Direction
Reproduce the records verbatim from the line with "Task: Click the red" up to and including the line with "(x=366, y=11)".

Task input
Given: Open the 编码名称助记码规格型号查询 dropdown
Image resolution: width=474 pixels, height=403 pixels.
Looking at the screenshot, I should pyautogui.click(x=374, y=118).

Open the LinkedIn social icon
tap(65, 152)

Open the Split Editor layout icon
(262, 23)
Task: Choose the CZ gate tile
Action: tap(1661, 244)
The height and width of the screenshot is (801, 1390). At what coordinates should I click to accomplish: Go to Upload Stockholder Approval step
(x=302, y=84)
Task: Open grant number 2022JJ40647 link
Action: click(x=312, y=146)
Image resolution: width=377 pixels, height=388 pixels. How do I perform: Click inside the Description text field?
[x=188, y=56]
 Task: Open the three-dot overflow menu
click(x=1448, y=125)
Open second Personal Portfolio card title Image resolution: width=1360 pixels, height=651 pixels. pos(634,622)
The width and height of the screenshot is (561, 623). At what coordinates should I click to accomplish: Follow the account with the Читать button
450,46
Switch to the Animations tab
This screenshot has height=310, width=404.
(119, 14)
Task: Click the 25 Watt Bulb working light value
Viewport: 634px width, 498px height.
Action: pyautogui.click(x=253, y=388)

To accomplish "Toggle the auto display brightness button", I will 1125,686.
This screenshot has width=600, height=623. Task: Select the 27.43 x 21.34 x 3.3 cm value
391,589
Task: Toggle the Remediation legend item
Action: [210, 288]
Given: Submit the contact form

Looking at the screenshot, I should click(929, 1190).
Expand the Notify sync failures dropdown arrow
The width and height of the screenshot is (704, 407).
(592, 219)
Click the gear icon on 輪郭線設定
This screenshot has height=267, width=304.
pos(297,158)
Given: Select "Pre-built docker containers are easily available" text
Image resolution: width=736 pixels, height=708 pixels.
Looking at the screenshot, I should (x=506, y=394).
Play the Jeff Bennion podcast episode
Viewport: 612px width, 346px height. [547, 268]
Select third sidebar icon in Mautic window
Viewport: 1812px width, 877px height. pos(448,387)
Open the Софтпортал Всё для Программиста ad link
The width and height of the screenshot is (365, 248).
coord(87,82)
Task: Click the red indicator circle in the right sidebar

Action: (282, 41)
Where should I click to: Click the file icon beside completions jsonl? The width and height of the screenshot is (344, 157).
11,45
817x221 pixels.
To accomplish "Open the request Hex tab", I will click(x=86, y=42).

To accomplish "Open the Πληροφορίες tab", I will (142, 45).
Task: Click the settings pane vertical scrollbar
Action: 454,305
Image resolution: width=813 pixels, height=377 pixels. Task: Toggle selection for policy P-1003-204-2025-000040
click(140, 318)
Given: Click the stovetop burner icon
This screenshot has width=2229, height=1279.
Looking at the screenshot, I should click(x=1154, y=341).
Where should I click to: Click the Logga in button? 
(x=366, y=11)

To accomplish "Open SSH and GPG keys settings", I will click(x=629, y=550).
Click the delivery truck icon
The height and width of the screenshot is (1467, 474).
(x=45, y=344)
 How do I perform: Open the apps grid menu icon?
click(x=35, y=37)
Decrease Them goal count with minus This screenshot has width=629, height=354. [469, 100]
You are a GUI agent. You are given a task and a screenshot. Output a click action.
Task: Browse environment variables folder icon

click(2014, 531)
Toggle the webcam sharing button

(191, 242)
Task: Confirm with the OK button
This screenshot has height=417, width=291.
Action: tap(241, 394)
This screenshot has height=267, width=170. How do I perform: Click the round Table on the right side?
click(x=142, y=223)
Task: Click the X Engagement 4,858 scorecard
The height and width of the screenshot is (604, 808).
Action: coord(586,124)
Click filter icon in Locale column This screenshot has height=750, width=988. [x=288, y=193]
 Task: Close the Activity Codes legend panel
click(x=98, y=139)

Answer to the problem
Task: Click the red indicator circle in the right sidebar

Action: (282, 41)
Where should I click to: Click the file icon beside completions jsonl? The width and height of the screenshot is (344, 157).
11,45
817x221 pixels.
To accomplish "Open the request Hex tab", I will click(x=86, y=42).

To accomplish "Open the Πληροφορίες tab", I will (142, 45).
Task: Click the settings pane vertical scrollbar
Action: 454,305
Image resolution: width=813 pixels, height=377 pixels. Task: Toggle selection for policy P-1003-204-2025-000040
click(140, 318)
Given: Click the stovetop burner icon
This screenshot has width=2229, height=1279.
Looking at the screenshot, I should click(x=1154, y=341).
Where should I click to: Click the Logga in button? 
(x=366, y=11)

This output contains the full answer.